WORK TO COMPLETE>
Given the records below, would you repeat exactly the lines that begin at the one containing "Given: Open the Integrate hub pipeline icon" and end at the one containing "You are a computer-use agent. Screen dimensions: 320x178", inclusive?
━━ RECORDS FOR PROCESSING ━━
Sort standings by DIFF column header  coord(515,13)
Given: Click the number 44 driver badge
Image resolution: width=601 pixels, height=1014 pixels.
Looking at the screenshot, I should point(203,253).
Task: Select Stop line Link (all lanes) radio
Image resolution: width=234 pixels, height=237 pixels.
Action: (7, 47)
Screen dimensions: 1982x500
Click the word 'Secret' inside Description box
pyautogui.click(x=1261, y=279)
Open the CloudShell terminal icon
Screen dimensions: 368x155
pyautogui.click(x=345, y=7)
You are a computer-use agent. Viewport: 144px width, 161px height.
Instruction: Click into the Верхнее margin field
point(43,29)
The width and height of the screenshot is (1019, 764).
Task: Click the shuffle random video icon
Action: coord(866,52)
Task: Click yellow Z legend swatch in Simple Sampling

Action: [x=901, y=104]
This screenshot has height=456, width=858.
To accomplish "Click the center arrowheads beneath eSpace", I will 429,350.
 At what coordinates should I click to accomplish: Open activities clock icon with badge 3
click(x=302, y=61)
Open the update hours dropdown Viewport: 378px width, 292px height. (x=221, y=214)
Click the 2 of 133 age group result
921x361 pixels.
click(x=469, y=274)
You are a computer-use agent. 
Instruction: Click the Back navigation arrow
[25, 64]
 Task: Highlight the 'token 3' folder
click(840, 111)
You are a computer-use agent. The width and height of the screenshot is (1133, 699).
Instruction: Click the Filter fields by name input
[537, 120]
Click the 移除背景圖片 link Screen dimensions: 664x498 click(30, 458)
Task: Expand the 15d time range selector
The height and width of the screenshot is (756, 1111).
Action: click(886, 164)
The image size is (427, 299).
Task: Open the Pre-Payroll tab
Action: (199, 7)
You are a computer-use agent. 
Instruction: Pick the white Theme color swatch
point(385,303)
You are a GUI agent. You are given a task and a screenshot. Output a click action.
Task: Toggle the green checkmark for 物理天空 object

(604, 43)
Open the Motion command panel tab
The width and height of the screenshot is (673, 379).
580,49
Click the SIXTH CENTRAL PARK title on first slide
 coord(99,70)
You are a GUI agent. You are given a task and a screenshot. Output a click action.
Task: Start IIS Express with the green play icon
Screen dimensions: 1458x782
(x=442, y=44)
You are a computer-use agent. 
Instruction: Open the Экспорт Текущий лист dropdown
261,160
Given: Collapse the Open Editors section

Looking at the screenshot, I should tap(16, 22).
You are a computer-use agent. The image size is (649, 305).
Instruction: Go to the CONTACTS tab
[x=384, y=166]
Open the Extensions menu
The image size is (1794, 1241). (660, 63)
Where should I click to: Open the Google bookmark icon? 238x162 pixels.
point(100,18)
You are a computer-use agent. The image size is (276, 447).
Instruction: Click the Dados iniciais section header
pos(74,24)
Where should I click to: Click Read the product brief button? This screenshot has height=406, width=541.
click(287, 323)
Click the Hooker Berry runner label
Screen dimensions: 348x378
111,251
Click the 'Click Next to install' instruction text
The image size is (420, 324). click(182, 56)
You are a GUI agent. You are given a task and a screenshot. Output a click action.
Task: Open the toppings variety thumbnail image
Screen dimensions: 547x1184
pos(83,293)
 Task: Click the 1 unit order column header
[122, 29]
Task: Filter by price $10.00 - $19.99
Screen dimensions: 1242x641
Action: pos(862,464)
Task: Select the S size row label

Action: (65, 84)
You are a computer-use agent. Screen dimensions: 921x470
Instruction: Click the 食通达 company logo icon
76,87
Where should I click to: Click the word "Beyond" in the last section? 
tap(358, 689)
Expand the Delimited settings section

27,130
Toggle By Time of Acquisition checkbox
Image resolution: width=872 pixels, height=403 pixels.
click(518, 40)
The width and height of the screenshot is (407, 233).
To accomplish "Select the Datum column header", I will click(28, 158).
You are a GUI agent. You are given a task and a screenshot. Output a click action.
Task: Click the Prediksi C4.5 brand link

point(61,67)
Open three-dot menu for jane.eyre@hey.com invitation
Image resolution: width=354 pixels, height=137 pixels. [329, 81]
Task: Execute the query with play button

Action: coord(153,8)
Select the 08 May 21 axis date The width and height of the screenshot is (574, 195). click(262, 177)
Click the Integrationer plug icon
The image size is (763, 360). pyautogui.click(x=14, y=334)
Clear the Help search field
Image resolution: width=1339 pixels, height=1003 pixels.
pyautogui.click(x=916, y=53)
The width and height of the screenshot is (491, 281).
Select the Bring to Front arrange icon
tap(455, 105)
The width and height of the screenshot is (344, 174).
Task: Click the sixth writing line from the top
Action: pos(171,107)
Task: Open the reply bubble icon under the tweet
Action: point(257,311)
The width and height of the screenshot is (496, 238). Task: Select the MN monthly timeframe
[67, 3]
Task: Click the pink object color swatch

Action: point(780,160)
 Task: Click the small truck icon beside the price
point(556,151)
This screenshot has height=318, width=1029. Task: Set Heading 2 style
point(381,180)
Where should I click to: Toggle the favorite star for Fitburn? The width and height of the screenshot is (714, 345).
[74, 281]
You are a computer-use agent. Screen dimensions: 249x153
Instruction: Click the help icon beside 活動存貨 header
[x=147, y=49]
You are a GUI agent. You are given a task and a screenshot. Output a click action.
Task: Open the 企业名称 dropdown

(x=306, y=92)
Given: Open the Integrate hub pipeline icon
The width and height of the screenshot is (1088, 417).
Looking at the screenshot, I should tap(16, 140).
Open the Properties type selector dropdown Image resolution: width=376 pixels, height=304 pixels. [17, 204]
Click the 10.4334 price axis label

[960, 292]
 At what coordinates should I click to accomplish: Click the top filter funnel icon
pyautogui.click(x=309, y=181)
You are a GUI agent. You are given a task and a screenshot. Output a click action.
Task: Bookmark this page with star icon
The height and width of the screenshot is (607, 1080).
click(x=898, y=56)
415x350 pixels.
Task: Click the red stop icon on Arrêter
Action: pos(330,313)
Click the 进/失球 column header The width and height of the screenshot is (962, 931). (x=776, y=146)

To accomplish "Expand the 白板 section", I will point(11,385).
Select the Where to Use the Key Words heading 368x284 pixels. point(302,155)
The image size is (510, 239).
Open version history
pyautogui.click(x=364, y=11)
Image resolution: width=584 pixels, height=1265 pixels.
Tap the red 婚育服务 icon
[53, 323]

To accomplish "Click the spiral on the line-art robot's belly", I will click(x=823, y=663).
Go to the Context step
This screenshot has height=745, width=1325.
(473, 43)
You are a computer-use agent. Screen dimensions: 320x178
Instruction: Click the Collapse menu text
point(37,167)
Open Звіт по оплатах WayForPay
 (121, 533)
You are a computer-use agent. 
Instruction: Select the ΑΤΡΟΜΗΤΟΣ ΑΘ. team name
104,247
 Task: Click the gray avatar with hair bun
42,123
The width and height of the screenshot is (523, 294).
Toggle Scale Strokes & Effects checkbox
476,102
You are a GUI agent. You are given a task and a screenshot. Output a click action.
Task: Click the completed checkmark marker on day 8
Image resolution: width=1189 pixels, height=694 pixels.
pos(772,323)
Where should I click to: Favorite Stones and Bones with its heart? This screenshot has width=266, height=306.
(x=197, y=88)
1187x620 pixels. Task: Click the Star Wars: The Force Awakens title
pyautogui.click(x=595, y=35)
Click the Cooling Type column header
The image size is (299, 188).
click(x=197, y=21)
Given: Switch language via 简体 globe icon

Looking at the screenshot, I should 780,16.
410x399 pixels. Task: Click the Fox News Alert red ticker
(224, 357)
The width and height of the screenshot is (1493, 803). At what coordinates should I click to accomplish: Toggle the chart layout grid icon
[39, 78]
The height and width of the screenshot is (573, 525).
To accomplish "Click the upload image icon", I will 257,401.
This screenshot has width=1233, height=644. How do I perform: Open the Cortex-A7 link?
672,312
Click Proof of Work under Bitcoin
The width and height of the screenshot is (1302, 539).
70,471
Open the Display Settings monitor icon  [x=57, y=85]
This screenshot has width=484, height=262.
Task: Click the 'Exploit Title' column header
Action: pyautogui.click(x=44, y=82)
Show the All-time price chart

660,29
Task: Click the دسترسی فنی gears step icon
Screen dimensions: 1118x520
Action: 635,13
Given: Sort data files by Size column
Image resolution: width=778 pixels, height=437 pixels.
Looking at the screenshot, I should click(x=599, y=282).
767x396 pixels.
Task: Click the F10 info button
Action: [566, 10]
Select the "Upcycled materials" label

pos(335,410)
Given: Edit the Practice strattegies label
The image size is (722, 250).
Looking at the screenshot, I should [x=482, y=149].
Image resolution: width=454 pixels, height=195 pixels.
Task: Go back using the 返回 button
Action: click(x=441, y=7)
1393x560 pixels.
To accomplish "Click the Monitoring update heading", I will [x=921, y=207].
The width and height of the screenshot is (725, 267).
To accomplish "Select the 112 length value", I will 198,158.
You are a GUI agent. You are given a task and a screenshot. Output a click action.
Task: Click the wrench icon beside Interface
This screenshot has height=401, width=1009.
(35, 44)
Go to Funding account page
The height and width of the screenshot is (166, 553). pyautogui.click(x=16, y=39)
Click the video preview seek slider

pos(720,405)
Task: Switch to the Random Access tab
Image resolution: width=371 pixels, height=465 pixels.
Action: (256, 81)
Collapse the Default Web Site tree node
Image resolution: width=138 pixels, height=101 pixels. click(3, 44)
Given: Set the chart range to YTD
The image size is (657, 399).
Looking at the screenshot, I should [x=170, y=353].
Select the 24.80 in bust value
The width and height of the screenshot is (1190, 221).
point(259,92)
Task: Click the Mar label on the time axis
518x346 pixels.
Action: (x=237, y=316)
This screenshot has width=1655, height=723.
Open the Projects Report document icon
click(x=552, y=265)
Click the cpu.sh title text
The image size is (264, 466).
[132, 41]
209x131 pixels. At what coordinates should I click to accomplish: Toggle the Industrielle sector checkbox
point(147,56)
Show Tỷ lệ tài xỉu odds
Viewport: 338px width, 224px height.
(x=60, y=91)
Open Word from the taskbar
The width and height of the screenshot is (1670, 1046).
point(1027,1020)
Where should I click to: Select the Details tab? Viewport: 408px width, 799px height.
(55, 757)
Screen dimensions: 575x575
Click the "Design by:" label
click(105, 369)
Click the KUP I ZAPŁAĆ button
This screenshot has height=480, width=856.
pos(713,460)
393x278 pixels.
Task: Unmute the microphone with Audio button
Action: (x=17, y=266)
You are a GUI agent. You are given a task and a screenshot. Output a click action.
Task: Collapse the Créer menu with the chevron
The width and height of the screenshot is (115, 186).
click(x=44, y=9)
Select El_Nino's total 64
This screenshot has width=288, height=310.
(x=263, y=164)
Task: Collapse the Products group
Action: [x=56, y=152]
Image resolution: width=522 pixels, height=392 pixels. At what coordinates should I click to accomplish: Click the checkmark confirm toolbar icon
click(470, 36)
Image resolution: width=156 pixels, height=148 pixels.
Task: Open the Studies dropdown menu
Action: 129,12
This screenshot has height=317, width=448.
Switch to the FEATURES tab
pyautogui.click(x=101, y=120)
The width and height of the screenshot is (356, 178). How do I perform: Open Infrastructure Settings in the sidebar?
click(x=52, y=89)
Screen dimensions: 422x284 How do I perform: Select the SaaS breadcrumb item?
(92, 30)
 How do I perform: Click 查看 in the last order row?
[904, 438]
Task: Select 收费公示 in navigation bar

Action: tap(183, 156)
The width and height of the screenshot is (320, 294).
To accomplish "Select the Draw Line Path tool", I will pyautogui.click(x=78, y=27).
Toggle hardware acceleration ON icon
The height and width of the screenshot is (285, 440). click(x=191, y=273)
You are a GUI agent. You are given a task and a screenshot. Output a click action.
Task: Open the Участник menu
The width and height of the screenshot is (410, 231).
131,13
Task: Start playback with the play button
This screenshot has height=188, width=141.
━━━
FINAL ANSWER>
Given: Open the Integrate hub pipeline icon
The width and height of the screenshot is (1088, 417).
Looking at the screenshot, I should tap(16, 140).
Open the Properties type selector dropdown Image resolution: width=376 pixels, height=304 pixels. [17, 204]
Click the 10.4334 price axis label

[960, 292]
 At what coordinates should I click to accomplish: Click the top filter funnel icon
pyautogui.click(x=309, y=181)
You are a GUI agent. You are given a task and a screenshot. Output a click action.
Task: Bookmark this page with star icon
The height and width of the screenshot is (607, 1080).
click(x=898, y=56)
415x350 pixels.
Task: Click the red stop icon on Arrêter
Action: pos(330,313)
Click the 进/失球 column header The width and height of the screenshot is (962, 931). (x=776, y=146)

To accomplish "Expand the 白板 section", I will point(11,385).
Select the Where to Use the Key Words heading 368x284 pixels. point(302,155)
The image size is (510, 239).
Open version history
pyautogui.click(x=364, y=11)
Image resolution: width=584 pixels, height=1265 pixels.
Tap the red 婚育服务 icon
[53, 323]

To accomplish "Click the spiral on the line-art robot's belly", I will click(x=823, y=663).
Go to the Context step
This screenshot has height=745, width=1325.
(473, 43)
You are a computer-use agent. Screen dimensions: 320x178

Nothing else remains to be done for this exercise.